§ EXERCISE INSTRUCTIONS: Count the lines in the data below that include the word "item", then state the total and nothing besides.

§ DATA:
◆ ◆ ◆

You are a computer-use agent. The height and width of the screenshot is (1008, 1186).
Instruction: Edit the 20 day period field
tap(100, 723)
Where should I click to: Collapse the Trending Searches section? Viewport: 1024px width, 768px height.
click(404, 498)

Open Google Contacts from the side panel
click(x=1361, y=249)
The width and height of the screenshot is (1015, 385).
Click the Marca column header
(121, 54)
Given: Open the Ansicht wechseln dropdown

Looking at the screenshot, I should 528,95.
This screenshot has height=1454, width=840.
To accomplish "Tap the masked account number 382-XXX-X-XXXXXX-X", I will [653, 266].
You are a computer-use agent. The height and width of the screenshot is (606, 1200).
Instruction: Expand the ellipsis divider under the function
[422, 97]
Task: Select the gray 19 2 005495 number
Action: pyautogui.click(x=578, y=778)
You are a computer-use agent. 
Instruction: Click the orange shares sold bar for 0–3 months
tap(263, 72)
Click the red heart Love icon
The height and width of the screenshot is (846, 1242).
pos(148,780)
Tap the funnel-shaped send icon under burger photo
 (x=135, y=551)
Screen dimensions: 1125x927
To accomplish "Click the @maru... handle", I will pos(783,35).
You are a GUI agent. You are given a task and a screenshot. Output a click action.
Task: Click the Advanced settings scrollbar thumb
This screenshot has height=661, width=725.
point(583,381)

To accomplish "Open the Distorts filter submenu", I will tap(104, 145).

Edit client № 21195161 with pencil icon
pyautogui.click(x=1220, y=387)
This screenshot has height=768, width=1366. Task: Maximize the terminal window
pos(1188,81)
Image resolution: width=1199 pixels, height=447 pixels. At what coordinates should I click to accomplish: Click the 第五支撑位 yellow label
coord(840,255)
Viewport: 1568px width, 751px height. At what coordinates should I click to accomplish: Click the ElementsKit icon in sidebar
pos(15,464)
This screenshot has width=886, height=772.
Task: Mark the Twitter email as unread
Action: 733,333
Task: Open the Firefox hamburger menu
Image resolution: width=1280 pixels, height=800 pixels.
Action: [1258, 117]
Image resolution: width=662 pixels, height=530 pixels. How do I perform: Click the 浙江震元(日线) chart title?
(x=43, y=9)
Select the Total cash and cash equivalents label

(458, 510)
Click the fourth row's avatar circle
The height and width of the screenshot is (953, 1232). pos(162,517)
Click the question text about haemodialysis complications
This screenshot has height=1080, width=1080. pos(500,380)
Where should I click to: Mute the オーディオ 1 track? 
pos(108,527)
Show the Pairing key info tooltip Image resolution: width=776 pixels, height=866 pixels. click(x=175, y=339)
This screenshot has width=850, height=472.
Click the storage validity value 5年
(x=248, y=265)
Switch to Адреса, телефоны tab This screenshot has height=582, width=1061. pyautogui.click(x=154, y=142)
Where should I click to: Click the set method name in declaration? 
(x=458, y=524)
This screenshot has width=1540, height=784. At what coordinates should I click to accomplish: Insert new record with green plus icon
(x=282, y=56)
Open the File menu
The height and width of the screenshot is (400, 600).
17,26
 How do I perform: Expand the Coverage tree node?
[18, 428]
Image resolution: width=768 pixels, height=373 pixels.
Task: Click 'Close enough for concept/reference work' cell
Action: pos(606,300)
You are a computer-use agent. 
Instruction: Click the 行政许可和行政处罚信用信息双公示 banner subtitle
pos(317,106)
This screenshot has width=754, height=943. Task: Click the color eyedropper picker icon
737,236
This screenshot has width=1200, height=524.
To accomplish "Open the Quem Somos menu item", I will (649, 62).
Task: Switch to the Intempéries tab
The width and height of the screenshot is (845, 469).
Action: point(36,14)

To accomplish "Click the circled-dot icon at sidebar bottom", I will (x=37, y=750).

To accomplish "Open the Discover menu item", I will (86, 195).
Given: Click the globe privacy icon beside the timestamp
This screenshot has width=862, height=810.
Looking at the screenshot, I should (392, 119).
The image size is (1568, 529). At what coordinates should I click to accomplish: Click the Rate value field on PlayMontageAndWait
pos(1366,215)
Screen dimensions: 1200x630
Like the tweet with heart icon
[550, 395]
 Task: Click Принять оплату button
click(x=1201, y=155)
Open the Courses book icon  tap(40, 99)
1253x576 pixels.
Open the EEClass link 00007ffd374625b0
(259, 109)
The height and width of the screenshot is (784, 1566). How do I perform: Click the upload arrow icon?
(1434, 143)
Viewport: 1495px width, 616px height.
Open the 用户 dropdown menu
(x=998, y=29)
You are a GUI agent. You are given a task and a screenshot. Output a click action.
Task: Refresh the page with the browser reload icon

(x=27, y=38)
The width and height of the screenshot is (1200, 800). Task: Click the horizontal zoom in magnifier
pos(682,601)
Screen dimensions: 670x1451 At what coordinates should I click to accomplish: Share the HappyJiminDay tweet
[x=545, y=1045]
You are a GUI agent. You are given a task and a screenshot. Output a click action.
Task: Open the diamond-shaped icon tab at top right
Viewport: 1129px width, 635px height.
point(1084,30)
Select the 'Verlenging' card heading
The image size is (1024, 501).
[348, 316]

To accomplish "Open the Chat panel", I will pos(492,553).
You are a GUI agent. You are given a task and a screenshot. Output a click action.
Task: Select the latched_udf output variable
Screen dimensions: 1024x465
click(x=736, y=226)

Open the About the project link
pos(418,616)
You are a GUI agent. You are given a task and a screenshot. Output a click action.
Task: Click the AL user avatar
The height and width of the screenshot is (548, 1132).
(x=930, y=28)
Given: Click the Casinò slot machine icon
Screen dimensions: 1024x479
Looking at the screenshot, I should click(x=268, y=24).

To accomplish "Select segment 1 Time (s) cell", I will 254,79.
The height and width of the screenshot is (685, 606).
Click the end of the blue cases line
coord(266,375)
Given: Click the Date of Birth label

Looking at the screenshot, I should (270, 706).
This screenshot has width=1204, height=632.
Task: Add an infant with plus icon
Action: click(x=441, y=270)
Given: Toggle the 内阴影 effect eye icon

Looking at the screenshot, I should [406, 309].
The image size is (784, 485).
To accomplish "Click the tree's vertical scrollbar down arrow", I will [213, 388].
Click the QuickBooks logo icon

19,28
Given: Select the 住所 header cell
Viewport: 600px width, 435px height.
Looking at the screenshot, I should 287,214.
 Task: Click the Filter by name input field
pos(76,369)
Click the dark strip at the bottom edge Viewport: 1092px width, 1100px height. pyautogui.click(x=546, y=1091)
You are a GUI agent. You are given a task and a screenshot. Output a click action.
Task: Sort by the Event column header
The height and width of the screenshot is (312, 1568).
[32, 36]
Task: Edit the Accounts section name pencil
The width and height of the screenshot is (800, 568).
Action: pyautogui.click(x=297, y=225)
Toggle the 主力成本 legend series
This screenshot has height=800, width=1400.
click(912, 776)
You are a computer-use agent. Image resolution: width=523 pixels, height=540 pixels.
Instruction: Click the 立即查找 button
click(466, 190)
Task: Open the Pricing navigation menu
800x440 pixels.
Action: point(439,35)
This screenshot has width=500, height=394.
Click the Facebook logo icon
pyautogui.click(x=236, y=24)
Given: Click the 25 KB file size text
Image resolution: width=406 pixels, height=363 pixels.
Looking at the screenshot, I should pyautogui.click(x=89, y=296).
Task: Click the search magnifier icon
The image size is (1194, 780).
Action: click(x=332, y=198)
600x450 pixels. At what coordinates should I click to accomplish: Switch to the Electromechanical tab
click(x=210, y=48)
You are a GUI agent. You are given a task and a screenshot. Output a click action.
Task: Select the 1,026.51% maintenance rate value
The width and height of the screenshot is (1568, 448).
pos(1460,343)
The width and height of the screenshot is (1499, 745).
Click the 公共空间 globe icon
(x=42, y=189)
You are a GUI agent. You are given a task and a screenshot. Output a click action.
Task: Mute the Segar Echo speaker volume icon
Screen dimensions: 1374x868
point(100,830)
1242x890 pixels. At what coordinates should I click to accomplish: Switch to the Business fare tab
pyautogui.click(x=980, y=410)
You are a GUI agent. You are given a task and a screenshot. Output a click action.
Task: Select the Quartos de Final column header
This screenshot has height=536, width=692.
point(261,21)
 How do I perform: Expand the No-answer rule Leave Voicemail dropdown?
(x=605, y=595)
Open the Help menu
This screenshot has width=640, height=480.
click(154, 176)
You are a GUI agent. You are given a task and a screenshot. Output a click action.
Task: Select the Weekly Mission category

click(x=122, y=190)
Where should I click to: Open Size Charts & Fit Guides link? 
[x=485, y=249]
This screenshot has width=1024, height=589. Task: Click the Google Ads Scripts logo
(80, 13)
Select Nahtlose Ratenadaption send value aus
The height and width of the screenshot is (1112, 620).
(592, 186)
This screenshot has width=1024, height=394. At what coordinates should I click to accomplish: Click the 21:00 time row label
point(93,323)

◆ ◆ ◆

§ YOUR RESPONSE: 2